======== DATA SUPPLIED ========

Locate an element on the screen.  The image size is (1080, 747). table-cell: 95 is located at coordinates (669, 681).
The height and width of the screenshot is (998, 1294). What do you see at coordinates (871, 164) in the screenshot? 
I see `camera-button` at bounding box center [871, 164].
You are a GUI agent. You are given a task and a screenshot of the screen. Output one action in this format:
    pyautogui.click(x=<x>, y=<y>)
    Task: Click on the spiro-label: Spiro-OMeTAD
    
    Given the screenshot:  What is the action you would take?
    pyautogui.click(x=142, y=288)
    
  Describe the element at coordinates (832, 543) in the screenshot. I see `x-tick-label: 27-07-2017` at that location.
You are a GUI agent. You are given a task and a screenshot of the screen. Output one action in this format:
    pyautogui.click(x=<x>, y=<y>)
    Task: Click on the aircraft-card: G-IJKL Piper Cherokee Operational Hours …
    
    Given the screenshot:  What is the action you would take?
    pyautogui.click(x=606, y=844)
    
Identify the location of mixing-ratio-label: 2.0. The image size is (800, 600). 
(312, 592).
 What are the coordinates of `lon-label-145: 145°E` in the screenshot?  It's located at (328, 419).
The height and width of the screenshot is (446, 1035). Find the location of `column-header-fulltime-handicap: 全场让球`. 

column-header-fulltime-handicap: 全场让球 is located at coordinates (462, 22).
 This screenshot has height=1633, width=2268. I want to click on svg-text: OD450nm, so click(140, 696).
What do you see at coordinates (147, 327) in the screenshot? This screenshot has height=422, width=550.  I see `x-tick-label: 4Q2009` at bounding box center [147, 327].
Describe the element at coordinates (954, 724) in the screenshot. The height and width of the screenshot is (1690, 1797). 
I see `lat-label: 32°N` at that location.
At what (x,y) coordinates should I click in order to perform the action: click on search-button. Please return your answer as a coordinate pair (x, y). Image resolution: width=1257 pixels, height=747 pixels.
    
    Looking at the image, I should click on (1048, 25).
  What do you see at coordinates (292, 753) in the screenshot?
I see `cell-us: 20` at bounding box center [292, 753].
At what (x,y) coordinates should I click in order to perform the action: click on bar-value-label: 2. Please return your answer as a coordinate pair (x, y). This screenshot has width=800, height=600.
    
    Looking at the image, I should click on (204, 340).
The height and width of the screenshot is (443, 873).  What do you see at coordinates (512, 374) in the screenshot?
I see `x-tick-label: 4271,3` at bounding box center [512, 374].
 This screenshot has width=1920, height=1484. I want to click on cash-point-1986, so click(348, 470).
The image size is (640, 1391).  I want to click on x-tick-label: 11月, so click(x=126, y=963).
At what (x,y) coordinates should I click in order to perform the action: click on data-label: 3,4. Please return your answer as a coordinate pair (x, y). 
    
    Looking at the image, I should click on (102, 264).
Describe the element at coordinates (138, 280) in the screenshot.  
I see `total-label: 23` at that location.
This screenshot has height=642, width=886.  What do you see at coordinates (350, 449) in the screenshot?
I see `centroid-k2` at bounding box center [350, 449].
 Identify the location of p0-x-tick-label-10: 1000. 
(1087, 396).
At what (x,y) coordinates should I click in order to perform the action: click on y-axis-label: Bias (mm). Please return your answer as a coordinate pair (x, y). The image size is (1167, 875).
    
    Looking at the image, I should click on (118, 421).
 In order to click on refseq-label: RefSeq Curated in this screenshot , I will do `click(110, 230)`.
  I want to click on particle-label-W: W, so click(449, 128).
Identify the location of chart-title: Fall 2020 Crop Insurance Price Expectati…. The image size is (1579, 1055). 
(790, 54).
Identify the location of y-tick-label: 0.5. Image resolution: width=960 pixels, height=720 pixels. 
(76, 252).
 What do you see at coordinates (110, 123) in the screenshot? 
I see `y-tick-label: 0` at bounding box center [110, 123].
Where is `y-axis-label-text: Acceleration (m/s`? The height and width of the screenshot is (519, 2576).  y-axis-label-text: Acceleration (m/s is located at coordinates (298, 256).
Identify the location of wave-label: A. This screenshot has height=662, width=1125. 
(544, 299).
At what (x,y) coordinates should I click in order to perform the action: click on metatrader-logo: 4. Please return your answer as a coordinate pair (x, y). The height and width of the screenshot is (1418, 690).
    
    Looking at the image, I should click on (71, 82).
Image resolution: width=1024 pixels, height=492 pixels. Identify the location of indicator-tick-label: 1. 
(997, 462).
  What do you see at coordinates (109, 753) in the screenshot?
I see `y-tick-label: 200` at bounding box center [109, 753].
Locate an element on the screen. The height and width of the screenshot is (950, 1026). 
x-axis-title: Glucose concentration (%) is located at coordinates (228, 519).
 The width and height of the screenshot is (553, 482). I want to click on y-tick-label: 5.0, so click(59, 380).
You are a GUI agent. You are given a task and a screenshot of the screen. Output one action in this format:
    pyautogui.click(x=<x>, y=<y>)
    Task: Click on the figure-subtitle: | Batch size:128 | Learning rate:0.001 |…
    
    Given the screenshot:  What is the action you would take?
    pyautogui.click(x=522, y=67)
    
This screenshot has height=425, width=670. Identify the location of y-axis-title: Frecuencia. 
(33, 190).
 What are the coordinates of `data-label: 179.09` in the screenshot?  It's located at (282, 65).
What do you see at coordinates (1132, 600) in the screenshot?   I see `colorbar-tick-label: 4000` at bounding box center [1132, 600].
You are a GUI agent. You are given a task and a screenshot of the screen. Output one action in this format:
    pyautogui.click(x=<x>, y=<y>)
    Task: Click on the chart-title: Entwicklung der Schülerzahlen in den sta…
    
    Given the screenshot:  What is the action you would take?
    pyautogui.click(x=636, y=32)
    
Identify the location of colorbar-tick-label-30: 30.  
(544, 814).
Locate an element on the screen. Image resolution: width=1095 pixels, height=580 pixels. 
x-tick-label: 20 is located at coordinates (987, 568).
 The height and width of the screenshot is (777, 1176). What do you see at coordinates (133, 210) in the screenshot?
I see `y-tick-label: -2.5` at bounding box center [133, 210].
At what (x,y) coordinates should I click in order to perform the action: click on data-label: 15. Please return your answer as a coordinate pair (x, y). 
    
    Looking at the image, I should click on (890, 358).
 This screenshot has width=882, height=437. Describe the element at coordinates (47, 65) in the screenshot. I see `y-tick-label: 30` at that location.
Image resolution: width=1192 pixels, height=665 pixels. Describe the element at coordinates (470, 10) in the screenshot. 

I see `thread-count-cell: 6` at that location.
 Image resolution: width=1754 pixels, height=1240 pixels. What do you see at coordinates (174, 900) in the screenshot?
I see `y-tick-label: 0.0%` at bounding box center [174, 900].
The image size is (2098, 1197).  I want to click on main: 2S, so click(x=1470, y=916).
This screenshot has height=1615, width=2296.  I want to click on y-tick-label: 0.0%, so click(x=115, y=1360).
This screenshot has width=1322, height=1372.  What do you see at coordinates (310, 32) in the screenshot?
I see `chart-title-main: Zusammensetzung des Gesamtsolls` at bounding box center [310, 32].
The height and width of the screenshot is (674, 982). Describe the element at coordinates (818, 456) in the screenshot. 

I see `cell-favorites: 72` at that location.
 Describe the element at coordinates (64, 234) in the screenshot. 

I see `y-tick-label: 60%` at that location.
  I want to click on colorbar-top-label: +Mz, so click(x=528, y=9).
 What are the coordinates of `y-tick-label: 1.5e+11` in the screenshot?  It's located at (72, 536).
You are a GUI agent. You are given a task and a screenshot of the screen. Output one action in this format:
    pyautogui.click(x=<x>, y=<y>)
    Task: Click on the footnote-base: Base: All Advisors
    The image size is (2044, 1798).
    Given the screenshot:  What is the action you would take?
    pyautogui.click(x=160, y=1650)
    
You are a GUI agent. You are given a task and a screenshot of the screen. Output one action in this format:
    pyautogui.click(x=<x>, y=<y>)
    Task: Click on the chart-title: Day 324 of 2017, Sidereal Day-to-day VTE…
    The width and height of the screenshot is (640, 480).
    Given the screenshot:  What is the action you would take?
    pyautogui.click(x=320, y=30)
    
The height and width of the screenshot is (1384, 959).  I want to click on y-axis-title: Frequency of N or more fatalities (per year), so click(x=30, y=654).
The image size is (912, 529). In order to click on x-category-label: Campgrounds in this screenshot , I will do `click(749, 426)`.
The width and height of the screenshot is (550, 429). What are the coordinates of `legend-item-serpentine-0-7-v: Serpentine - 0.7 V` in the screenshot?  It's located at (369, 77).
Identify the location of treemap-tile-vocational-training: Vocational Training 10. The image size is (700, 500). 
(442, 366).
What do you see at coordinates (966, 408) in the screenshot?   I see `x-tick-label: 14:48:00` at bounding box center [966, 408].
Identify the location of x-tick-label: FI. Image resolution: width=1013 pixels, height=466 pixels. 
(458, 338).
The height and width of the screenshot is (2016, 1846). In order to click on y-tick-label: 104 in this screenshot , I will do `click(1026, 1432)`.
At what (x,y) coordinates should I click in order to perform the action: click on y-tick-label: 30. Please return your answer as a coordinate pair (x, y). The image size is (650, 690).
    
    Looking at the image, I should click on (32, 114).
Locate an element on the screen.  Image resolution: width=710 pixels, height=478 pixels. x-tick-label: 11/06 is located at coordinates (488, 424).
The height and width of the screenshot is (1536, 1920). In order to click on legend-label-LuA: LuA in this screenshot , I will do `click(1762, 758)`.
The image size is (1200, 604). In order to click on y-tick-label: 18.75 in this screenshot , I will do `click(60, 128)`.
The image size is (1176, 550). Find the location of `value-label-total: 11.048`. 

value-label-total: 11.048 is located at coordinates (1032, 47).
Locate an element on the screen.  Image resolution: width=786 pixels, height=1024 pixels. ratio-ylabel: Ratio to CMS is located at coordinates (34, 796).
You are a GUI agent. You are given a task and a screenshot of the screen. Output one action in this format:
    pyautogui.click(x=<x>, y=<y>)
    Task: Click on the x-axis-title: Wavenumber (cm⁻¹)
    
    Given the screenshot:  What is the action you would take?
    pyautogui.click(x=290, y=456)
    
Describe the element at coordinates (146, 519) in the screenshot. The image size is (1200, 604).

========

# TASK DETAILS:
Quote the records word for word, from the first line up to and including the line that contains "(312, 592).".

# ANSWER BOX:
Locate an element on the screen.  The image size is (1080, 747). table-cell: 95 is located at coordinates (669, 681).
The height and width of the screenshot is (998, 1294). What do you see at coordinates (871, 164) in the screenshot? 
I see `camera-button` at bounding box center [871, 164].
You are a GUI agent. You are given a task and a screenshot of the screen. Output one action in this format:
    pyautogui.click(x=<x>, y=<y>)
    Task: Click on the spiro-label: Spiro-OMeTAD
    
    Given the screenshot:  What is the action you would take?
    pyautogui.click(x=142, y=288)
    
  Describe the element at coordinates (832, 543) in the screenshot. I see `x-tick-label: 27-07-2017` at that location.
You are a GUI agent. You are given a task and a screenshot of the screen. Output one action in this format:
    pyautogui.click(x=<x>, y=<y>)
    Task: Click on the aircraft-card: G-IJKL Piper Cherokee Operational Hours …
    
    Given the screenshot:  What is the action you would take?
    pyautogui.click(x=606, y=844)
    
Identify the location of mixing-ratio-label: 2.0. The image size is (800, 600). 
(312, 592).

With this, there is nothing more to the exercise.